Cette décision du Tribunal Administratif de Lille concerne le recours de M. B... contre la décision du garde des sceaux, ministre de la justice, du 21 septembre 2021 maintenant son inscription au répertoire des détenus particulièrement signalés (DPS). Le requérant invoque des vices de procédure, notamment le défaut de communication des pièces fondant la décision (synthèse du chef d'établissement, fiche pénale, antécédents disciplinaires) et une méconnaissance des droits de la défense. Le tribunal, statuant en formation de 8ème chambre, applique les dispositions de l'article D. 276-1 du code de procédure pénale et la circulaire du 15 octobre 2012 relative aux DPS. Il rappelle qu'un vice de procédure n'entraîne l'annulation que s'il a été susceptible d'influencer le sens de la décision ou a privé l'intéressé d'une garantie. La solution retenue n'est pas explicitée dans l'extrait fourni, mais le tribunal examine la régularité de la procédure contradictoire au regard de ces textes.

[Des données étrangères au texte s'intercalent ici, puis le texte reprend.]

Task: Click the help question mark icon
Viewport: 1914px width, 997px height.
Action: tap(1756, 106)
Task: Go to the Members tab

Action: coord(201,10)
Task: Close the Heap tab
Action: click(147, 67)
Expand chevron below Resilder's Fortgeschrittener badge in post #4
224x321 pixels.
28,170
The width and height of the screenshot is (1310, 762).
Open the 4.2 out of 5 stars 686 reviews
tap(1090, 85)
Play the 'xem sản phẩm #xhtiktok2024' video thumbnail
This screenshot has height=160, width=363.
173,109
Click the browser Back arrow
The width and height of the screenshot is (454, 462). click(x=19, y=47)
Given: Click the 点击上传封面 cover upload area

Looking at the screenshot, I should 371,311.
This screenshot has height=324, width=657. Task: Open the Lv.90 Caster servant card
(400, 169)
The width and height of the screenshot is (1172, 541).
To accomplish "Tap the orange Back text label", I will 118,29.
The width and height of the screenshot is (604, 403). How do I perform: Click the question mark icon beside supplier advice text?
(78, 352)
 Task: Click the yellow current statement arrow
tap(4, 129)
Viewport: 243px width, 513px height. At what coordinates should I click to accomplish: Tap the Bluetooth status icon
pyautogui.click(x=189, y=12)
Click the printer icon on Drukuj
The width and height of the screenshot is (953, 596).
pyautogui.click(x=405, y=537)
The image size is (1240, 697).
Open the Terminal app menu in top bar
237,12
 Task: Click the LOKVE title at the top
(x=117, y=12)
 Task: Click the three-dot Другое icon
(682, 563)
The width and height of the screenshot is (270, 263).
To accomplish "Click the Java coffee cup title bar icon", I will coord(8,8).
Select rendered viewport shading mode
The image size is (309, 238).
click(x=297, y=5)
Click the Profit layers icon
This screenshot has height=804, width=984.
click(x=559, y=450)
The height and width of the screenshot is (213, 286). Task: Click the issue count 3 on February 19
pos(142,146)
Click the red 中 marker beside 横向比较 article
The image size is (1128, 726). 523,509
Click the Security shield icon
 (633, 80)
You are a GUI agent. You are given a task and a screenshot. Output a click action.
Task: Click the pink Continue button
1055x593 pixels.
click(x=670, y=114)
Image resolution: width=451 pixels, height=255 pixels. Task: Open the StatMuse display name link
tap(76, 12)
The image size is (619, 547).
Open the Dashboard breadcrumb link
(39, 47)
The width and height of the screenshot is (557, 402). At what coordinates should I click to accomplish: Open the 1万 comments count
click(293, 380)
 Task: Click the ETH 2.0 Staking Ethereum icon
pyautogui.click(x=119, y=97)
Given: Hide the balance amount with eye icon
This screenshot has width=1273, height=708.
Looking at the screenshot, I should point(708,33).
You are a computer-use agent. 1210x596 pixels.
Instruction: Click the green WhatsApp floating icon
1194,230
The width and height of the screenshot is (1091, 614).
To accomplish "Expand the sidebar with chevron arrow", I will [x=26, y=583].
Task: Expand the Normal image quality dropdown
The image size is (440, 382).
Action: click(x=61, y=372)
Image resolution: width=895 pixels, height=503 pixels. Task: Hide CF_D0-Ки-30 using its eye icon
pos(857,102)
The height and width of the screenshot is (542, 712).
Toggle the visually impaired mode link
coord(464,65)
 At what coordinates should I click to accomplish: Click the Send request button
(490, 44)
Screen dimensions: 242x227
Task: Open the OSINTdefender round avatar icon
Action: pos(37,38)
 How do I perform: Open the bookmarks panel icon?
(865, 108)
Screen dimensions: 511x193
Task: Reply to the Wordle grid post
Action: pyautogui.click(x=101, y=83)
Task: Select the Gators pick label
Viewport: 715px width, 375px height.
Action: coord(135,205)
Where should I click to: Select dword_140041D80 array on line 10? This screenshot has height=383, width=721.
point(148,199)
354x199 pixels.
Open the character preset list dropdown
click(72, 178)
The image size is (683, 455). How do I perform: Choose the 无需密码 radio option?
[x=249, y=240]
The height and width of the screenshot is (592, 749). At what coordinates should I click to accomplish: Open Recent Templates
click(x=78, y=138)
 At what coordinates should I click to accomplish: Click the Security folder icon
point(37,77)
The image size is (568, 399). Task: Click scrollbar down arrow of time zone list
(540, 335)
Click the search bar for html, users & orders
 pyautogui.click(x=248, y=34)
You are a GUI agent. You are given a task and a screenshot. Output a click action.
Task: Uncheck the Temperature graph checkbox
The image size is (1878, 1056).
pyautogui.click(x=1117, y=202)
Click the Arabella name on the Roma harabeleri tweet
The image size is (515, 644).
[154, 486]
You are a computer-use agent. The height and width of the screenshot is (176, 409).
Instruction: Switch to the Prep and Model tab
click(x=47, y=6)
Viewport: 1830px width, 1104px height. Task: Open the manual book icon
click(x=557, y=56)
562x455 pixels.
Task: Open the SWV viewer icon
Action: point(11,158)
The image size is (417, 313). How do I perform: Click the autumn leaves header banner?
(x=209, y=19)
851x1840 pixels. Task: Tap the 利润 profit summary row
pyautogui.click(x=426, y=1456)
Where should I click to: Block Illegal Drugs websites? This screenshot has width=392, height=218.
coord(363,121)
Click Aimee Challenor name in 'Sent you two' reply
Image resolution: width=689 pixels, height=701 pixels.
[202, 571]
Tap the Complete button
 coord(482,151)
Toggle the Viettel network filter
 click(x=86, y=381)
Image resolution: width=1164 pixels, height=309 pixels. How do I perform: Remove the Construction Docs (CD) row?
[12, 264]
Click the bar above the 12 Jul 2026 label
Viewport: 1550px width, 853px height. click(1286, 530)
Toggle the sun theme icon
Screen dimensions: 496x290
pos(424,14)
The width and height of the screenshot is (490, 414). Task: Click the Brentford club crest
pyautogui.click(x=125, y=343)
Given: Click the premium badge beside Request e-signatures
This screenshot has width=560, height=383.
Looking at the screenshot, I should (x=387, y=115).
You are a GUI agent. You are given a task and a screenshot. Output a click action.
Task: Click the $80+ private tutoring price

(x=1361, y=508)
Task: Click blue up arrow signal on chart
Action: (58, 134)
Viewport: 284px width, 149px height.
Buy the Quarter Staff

Le Tribunal Administratif de Lille a été saisi par la SAS Helio Finance Réunion d’une requête en excès de pouvoir visant à condamner l’Agence nationale de l’habitat (ANAH) à lui verser 16 000 euros au titre de la prime de transition énergétique. La société requérante s’est ensuite désistée de sa requête par un mémoire enregistré le 15 janvier 2025. Par une ordonnance du 3 octobre 2025, la présidente de la 5ème chambre a donné acte de ce désistement, considéré comme pur et simple, en application de l’article R. 222-1 du code de justice administrative. Aucune condamnation n’a été prononcée à l’encontre de l’ANAH.